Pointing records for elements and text
-----

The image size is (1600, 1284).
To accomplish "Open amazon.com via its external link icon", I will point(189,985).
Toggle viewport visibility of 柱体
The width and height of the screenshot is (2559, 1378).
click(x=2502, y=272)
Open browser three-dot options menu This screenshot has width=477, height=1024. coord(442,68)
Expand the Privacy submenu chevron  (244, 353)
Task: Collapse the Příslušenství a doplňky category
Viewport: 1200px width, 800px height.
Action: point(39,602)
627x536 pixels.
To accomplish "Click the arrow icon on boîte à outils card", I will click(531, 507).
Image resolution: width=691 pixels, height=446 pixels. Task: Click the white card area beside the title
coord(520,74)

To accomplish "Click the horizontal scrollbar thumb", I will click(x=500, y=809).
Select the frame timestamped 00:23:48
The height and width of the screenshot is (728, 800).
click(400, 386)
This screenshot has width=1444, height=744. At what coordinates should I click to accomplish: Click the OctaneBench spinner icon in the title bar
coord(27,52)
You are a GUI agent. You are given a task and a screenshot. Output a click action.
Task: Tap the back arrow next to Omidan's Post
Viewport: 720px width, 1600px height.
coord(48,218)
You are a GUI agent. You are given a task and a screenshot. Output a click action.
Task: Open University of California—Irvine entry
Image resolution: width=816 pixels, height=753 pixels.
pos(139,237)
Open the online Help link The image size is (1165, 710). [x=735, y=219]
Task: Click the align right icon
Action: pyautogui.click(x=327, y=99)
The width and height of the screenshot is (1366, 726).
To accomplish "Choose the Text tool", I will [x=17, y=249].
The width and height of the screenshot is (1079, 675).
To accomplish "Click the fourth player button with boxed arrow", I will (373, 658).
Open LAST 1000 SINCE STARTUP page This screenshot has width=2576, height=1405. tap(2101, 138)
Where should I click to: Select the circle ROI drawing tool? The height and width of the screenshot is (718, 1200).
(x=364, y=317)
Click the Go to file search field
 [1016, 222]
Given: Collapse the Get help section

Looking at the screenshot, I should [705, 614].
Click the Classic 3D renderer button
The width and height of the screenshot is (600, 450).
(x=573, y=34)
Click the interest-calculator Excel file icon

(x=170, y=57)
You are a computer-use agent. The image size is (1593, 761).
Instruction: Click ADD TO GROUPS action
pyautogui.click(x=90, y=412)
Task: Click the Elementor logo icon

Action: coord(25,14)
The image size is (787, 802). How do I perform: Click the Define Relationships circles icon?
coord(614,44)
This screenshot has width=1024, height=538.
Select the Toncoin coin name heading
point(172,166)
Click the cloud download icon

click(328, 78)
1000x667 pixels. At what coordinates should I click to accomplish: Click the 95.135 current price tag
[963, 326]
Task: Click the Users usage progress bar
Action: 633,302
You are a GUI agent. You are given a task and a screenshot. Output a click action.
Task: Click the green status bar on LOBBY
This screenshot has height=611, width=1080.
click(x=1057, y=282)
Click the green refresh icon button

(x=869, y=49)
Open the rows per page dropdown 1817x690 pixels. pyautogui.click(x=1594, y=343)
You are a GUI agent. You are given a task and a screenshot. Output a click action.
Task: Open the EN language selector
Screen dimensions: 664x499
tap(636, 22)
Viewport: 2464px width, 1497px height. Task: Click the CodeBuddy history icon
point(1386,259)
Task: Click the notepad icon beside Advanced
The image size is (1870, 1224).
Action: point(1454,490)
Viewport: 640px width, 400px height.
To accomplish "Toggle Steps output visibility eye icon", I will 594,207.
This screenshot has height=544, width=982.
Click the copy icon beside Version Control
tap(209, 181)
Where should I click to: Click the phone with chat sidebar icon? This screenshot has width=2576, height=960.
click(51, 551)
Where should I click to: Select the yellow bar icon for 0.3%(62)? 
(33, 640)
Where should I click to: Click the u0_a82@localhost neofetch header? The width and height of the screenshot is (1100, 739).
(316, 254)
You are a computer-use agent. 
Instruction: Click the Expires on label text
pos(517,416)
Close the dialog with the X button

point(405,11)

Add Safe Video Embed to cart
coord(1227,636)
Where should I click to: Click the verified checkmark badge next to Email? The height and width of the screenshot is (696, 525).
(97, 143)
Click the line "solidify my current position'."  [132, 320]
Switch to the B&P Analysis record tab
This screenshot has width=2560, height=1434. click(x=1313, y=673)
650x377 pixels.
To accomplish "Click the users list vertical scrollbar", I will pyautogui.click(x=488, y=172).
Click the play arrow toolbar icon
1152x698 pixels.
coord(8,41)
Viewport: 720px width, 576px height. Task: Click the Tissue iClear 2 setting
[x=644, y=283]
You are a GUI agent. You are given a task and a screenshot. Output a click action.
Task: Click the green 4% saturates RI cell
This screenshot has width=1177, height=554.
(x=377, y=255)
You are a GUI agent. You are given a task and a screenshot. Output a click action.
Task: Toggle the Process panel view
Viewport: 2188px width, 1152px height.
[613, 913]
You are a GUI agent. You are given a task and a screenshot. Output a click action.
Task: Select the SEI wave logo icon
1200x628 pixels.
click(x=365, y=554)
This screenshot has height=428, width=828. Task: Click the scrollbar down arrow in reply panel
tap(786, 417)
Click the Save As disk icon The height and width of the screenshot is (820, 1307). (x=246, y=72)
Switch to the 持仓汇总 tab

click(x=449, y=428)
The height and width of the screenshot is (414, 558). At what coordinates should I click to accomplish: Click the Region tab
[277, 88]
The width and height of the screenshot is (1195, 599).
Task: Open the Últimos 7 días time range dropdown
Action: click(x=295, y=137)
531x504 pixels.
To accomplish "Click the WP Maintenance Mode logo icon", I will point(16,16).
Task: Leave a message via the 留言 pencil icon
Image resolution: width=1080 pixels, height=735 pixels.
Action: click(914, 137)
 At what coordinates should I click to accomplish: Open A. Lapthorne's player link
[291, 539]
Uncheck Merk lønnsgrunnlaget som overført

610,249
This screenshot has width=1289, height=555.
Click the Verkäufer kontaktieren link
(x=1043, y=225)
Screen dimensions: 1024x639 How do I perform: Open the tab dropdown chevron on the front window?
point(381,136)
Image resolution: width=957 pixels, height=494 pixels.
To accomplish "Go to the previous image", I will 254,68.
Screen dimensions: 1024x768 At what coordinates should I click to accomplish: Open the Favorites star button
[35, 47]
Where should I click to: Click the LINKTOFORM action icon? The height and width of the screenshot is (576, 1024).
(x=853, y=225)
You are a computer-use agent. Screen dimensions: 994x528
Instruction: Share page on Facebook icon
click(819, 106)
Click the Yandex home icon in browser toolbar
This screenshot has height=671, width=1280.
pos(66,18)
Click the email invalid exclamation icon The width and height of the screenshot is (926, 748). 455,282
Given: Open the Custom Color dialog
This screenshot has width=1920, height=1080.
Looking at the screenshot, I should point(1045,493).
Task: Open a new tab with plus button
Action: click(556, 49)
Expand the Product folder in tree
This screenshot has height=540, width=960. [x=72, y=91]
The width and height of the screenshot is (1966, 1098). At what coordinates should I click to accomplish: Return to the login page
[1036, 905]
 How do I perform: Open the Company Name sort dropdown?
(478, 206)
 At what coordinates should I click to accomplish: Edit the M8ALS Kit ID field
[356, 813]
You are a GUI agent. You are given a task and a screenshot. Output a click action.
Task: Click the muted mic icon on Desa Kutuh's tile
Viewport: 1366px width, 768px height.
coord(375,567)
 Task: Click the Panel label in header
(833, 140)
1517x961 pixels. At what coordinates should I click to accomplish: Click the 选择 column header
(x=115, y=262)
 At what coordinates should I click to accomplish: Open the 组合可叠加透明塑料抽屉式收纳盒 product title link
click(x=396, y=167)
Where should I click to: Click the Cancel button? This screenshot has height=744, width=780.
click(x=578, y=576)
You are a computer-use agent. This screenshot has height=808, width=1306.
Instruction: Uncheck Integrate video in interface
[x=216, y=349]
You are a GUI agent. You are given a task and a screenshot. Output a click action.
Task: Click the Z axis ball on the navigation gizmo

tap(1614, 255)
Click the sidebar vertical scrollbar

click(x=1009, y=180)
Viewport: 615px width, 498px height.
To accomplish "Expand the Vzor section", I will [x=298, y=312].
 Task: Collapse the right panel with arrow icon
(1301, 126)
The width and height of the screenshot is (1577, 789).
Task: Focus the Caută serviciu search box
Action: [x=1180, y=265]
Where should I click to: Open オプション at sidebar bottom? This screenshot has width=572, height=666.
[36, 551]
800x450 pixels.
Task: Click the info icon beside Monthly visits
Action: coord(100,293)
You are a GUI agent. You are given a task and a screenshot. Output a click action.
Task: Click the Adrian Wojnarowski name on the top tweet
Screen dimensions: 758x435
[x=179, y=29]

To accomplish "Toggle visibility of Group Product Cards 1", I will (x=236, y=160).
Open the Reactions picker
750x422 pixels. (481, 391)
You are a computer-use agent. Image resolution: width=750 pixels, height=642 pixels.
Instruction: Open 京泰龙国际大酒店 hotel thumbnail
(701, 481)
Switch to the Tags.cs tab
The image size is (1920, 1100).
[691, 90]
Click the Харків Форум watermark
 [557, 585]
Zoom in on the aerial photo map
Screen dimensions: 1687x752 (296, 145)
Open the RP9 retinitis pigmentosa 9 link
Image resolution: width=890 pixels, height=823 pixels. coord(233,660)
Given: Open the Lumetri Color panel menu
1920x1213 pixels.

-----

_THE TASK_
Can you return, word for word, the lines from the one containing "The width and height of the screenshot is (1079, 675)." up to and including the one containing "Open the rows"?

_RESPONSE BELOW_
The width and height of the screenshot is (1079, 675).
To accomplish "Click the fourth player button with boxed arrow", I will (373, 658).
Open LAST 1000 SINCE STARTUP page This screenshot has width=2576, height=1405. tap(2101, 138)
Where should I click to: Select the circle ROI drawing tool? The height and width of the screenshot is (718, 1200).
(x=364, y=317)
Click the Go to file search field
 [1016, 222]
Given: Collapse the Get help section

Looking at the screenshot, I should [705, 614].
Click the Classic 3D renderer button
The width and height of the screenshot is (600, 450).
(x=573, y=34)
Click the interest-calculator Excel file icon

(x=170, y=57)
You are a computer-use agent. The image size is (1593, 761).
Instruction: Click ADD TO GROUPS action
pyautogui.click(x=90, y=412)
Task: Click the Elementor logo icon

Action: coord(25,14)
The image size is (787, 802). How do I perform: Click the Define Relationships circles icon?
coord(614,44)
This screenshot has width=1024, height=538.
Select the Toncoin coin name heading
point(172,166)
Click the cloud download icon

click(328, 78)
1000x667 pixels. At what coordinates should I click to accomplish: Click the 95.135 current price tag
[963, 326]
Task: Click the Users usage progress bar
Action: 633,302
You are a GUI agent. You are given a task and a screenshot. Output a click action.
Task: Click the green status bar on LOBBY
This screenshot has height=611, width=1080.
click(x=1057, y=282)
Click the green refresh icon button

(x=869, y=49)
Open the rows per page dropdown 1817x690 pixels. pyautogui.click(x=1594, y=343)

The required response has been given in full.